Written problem:
Write out, word for word, the lines of the records below, starting at the line containing "Image resolution: width=1512" and ending at the line containing "(x=451, y=208)".

____ Input material

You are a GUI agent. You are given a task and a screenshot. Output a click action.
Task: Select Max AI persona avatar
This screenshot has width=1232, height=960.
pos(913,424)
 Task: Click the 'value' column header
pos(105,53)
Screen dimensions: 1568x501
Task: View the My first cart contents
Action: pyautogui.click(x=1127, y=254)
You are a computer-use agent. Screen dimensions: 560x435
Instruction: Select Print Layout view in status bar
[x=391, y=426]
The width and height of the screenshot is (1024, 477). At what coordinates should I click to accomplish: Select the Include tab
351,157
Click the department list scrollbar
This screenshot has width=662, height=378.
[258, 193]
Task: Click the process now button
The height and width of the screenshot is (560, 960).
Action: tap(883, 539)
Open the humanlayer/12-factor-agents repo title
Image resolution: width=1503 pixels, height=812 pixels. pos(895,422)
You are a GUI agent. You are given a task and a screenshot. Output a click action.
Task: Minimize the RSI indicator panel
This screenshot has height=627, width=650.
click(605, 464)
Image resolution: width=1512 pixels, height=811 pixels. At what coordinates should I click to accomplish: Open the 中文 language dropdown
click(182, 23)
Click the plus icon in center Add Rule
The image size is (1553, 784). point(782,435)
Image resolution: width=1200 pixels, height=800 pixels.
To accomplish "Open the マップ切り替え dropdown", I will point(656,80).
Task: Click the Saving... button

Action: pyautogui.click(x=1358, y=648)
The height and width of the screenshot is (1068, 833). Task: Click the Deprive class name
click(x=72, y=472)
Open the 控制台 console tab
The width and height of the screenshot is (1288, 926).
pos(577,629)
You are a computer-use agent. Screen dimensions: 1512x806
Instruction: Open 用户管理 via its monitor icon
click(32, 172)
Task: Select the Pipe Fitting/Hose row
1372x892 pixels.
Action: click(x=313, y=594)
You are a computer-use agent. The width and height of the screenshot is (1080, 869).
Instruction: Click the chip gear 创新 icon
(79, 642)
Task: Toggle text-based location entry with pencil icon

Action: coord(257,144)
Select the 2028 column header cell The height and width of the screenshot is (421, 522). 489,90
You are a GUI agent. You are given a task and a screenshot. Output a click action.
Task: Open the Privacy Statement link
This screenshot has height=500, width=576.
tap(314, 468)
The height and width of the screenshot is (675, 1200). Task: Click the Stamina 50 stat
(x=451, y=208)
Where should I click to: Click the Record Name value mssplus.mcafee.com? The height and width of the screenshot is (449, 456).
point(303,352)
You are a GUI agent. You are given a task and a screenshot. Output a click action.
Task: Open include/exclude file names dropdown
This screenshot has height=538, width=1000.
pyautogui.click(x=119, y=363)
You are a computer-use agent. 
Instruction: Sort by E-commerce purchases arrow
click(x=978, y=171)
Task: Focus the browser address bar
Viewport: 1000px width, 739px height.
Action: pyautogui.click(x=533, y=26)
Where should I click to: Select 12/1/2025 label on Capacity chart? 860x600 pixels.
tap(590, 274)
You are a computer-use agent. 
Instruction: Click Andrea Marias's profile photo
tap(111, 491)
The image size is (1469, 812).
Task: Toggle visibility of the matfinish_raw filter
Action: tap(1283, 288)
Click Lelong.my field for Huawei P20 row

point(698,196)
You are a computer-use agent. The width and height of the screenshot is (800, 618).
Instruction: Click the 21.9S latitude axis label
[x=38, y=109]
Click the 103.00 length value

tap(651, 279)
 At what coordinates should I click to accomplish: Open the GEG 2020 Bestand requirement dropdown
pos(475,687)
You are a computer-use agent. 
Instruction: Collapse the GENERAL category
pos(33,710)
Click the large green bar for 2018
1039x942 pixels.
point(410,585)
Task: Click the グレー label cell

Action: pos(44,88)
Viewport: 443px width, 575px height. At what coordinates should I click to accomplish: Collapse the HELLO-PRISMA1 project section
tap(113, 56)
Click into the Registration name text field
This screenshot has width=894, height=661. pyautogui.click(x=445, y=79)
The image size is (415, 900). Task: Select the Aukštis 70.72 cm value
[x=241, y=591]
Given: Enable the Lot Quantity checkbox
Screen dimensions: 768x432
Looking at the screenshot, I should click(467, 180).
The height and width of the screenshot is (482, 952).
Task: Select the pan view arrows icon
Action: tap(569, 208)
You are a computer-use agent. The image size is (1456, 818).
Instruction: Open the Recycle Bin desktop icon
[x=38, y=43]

________

Answer below:
Image resolution: width=1512 pixels, height=811 pixels. At what coordinates should I click to accomplish: Open the 中文 language dropdown
click(182, 23)
Click the plus icon in center Add Rule
The image size is (1553, 784). point(782,435)
Image resolution: width=1200 pixels, height=800 pixels.
To accomplish "Open the マップ切り替え dropdown", I will point(656,80).
Task: Click the Saving... button

Action: pyautogui.click(x=1358, y=648)
The height and width of the screenshot is (1068, 833). Task: Click the Deprive class name
click(x=72, y=472)
Open the 控制台 console tab
The width and height of the screenshot is (1288, 926).
pos(577,629)
You are a computer-use agent. Screen dimensions: 1512x806
Instruction: Open 用户管理 via its monitor icon
click(32, 172)
Task: Select the Pipe Fitting/Hose row
1372x892 pixels.
Action: click(x=313, y=594)
You are a computer-use agent. The width and height of the screenshot is (1080, 869).
Instruction: Click the chip gear 创新 icon
(79, 642)
Task: Toggle text-based location entry with pencil icon

Action: coord(257,144)
Select the 2028 column header cell The height and width of the screenshot is (421, 522). 489,90
You are a GUI agent. You are given a task and a screenshot. Output a click action.
Task: Open the Privacy Statement link
This screenshot has height=500, width=576.
tap(314, 468)
The height and width of the screenshot is (675, 1200). Task: Click the Stamina 50 stat
(x=451, y=208)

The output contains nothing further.